Question

In Exercises $$47-52,$$ show that $$f$$ is strictly monotonic on the given interval and therefore has an inverse function on that interval.$$f(x)=\frac{4}{x^{2}}, (0, \infty)$$

Answer

**step1** Understanding the Problem

The problem asks us to demonstrate two properties for the function $$f(x)=\frac{4}{x^{2}}$$ on the interval $$(0, \infty)$$. First, we need to show that the function is "strictly monotonic" on this interval. Second, based on its strict monotonicity, we need to conclude that it has an inverse function on this interval.

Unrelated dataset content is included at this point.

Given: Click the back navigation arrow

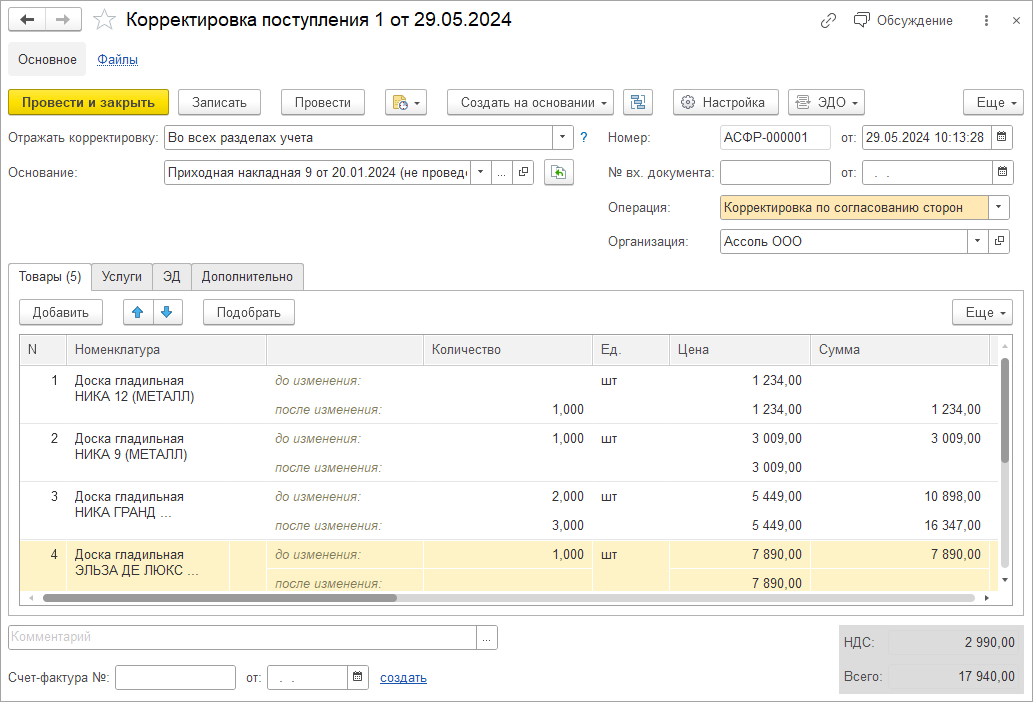Looking at the screenshot, I should point(27,20).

**step2** Defining Strict Monotonicity

A function is said to be "strictly monotonic" on an interval if it is either "strictly increasing" or "strictly decreasing" on that entire interval.
A function $$f(x)$$ is strictly decreasing if, for any two numbers $$x_1$$ and $$x_2$$ in the interval such that $$x_1 < x_2$$, it follows that $$f(x_1) > f(x_2)$$.
A function $$f(x)$$ is strictly increasing if, for any two numbers $$x_1$$ and $$x_2$$ in the interval such that $$x_1 < x_2$$, it follows that $$f(x_1) < f(x_2)$$.

**step3** Setting up the Comparison

To prove strict monotonicity for $$f(x)=\frac{4}{x^{2}}$$ on the interval $$(0, \infty)$$, we will choose two arbitrary numbers from this interval. Let $$x_1$$ and $$x_2$$ be any two numbers such that $$0 < x_1 < x_2$$. Our goal is to compare $$f(x_1)$$ and $$f(x_2)$$.

**step4** Manipulating the Inequality

Starting with the inequality $$x_1 < x_2$$, and knowing that both $$x_1$$ and $$x_2$$ are positive (since they are in the interval $$(0, \infty)$$), we can perform the following steps:
1. Since $$x_1 > 0$$ and $$x_2 > 0$$, squaring both sides of the inequality $$x_1 < x_2$$ preserves the inequality direction:
$$x_1^2 < x_2^2$$
2. Since both $$x_1^2$$ and $$x_2^2$$ are positive, taking the reciprocal of both sides reverses the inequality direction:
$$\frac{1}{x_1^2} > \frac{1}{x_2^2}$$
3. Now, multiply both sides of the inequality by 4. Since 4 is a positive number, multiplying by 4 does not change the direction of the inequality:
$$\frac{4}{x_1^2} > \frac{4}{x_2^2}$$

**step5** Concluding Monotonicity

From the previous step, we found that if $$x_1 < x_2$$, then $$\frac{4}{x_1^2} > \frac{4}{x_2^2}$$.
By the definition of the function $$f(x)=\frac{4}{x^{2}}$$, this means that $$f(x_1) > f(x_2)$$.
Since for any $$x_1 < x_2$$ in the interval $$(0, \infty)$$, we have $$f(x_1) > f(x_2)$$, the function $$f(x)$$ is strictly decreasing on the interval $$(0, \infty)$$.
Because $$f(x)$$ is strictly decreasing on this interval, it is also strictly monotonic on the interval $$(0, \infty)$$.

**step6** Concluding Existence of Inverse Function

A fundamental property of functions is that if a function is strictly monotonic (either strictly increasing or strictly decreasing) on an interval, then it is one-to-one on that interval. A one-to-one function is a function where each output value corresponds to exactly one input value.
Any function that is one-to-one has an inverse function.
Since we have shown that $$f(x)=\frac{4}{x^{2}}$$ is strictly monotonic (specifically, strictly decreasing) on the interval $$(0, \infty)$$, it means that for every distinct input in this interval, there is a distinct output. Therefore, $$f(x)$$ has an inverse function on the interval $$(0, \infty)$$.